» Required work:
Continue the parent comments on school accommodations for children with disabilities from the point where they stop.

» Provided text:
Knowing what accommodations and modifications students are receiving for specific disabilities can help parents advocate for stronger IEPs and 504 plans. Share what your school is doing to ensure your child's safety and success, and include your child's diagnosis.
- Parents of children with any sort of bleeding disorder have the need to make modifications for school as well. These students can be accommodated by first presenting staff with an educational inservice. Acceptions for phy ed, emergency treatment and multiple missed school days are all required for these kids to succeed in the typical school setting. Our local grade school has done an outstanding job of keeping communication open regarding our 9 year old son with severe hemophilia. They have also been willing to make adaptations as we become aware of any new challenges. This has provided our son with the opportunity to excel in academics and develop good friendships in a community setting. Of note: we did not have equal success with a private school. In our estimation, it is because they are not required by law to adapt to a wide variety of students.
some accomodations given for PDD
- PDD is a difficult diagnosis the students are usually very bright but have alot of trouble with social situations, so true inclusion needs alot of support; some things I've done are: cognitive strategies,esp. with acronyms, I.e. F.R.I.E.N.D.S., modelling social responses for student using social stories or picture cards, having aide play games with student and including special friends each day, having a chess club, student buddy in class, number of passes if student needs to leave room briefly, private signal between student and teacher, many more out there
- —Guest Elyse Halperin
We modify the world for our son
- My son's diagnosis is PDD-NOS. The school provides a one on one aid at all times. He is met at the entrance to the school by this aid. He is given preferential seating in the classroom. He has "fidgets" at his desk. He has a communication book that his aid carries at all times, and several visual schedules throughout the school. He is given preferential treatment in the cafeteria. He has one on one music time, and p.e. time. He sees the school district speech therapist, who consults with all of his education team on meeting his communication needs.

» Excerpted records:
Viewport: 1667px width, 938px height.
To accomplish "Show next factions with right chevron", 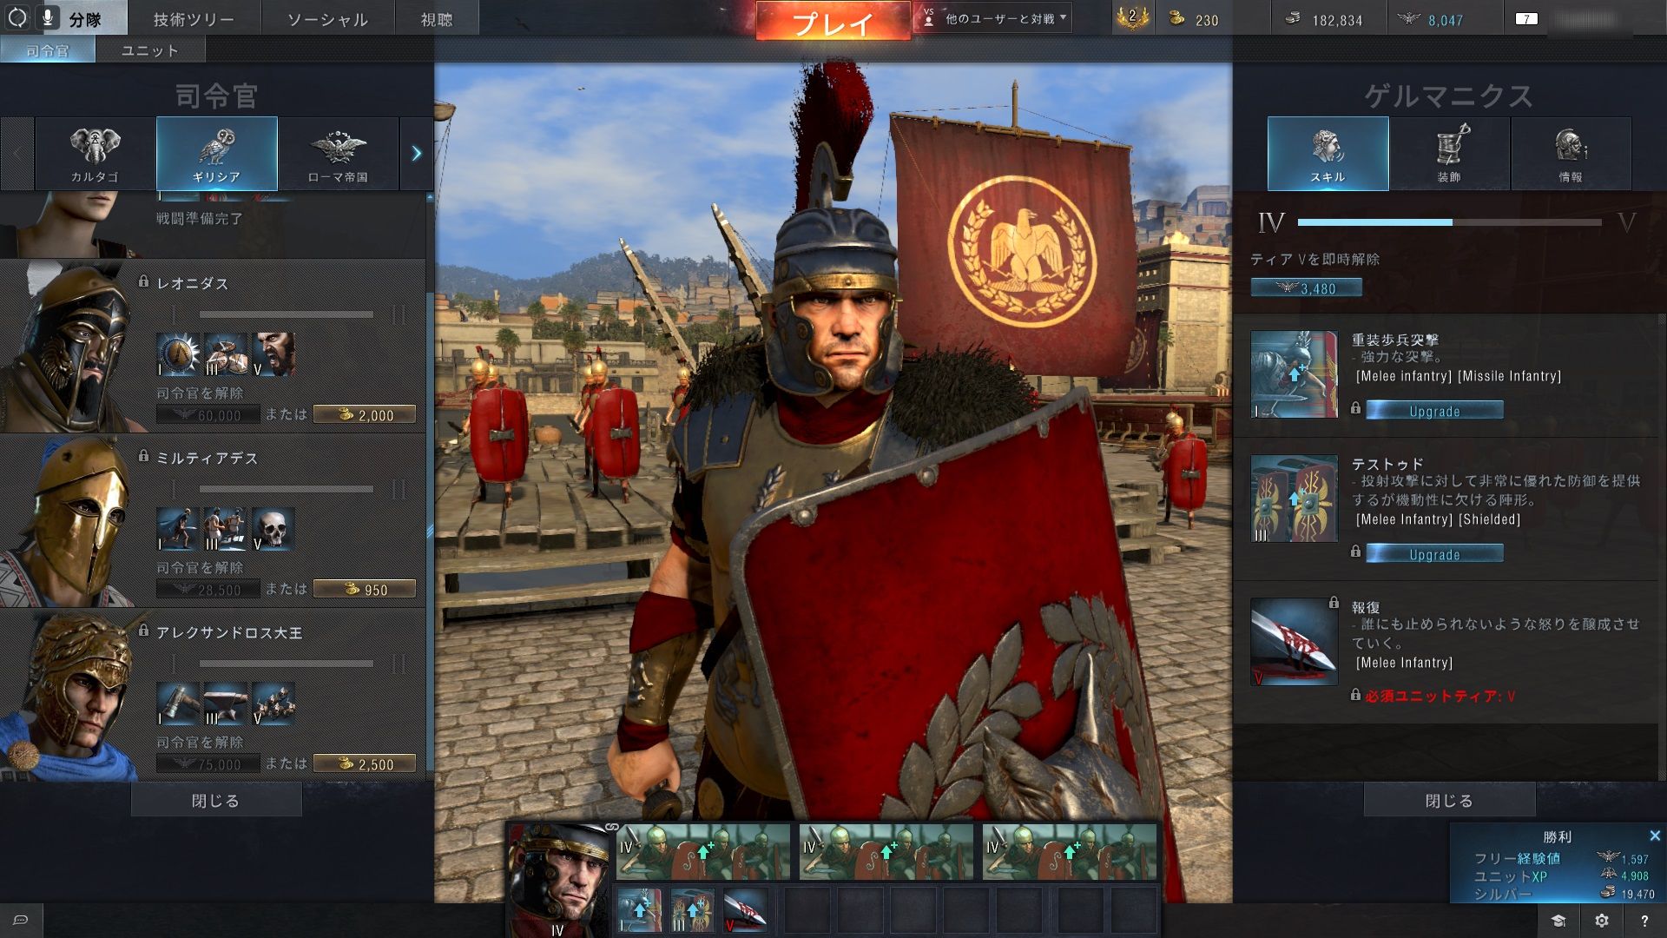I will pos(417,154).
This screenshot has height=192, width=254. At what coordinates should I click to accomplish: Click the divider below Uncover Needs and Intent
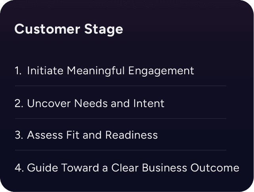coord(120,118)
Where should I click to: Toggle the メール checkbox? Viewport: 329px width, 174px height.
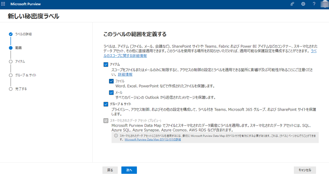[111, 92]
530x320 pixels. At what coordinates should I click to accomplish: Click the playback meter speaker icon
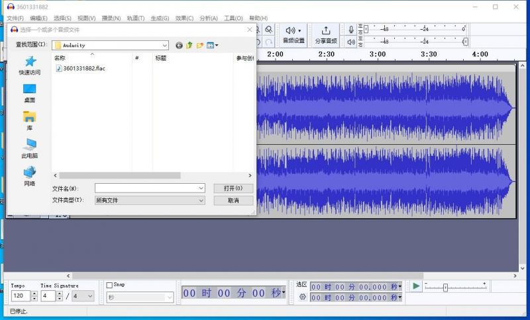pos(351,42)
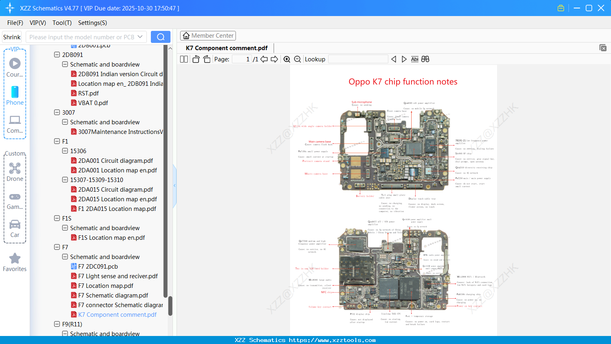Open the Tool(T) menu
611x344 pixels.
point(62,23)
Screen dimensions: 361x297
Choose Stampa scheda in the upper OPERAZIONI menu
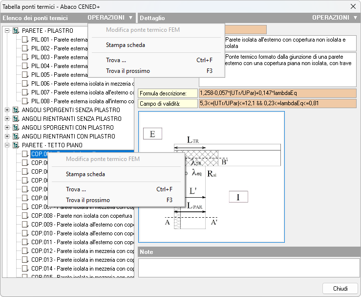(x=126, y=45)
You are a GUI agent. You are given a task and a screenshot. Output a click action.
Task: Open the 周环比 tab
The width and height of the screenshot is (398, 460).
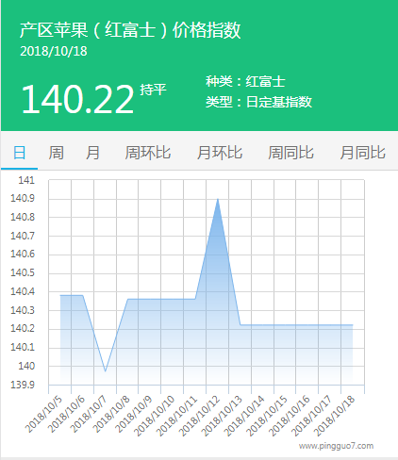click(x=148, y=153)
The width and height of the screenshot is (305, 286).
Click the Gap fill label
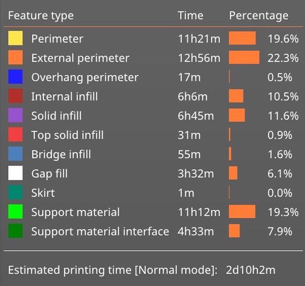coord(49,174)
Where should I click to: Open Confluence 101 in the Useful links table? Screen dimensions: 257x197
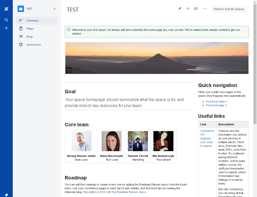point(207,138)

» Result for this exercise:
- —Guest Laura
Non Verbal Learning Disorder
- This is one they just don't get. We had to talk with department of ed. to get things started. We now have a resource teacher and accommodations to help him with writing, time man. and org. skills. We also have time restraints lifted on tests and such. It will be a different year this year ... or they will be seeing alot of me.
Our school just didn't get it. Spent a lot of time reading and ended up talking with the department of education. Our IEP is so much better for this next year. Had to shake the tree to get what we wanted. We now have a resorce teacher and accommodations for handwriting , time man., social services, with no time limits for test, and org. skills help. This will be a better year or they will be seeing alot of me:}
- —Guest glenda
College for Autistic Child
- My child is Autistic,We chose a small private all girl school for our child which has worked out great. She lives in the dorm she has a roommate, since the buildings are so close together getting around is easy for her. The school is really great she was paired up with a peer which made sure that there was someone to help hook up her computer to just going out together to have a cup of tea with her...They also made sure she just did not stay in her room But would come and invite her to get togethers...Or just hang in her room and watch a movie with her. Next year she will be rooming with a friend and she is looking foward to starting school in the Fall. And she had a work study job also at the school and did well on her job. I could not see her attending a large campus that would have been too much for her. There is life after high school for kids with Autism and it can be great if you find the right fit.
- —Guest Marie
yellow lines for safety
- my child is autistic and with a for impulse to overcome safety at times. The school painted yellow lines at all the exits and we then taught him through social stories and visuals to stop at a yellow line. this really works as he stops dead at the line.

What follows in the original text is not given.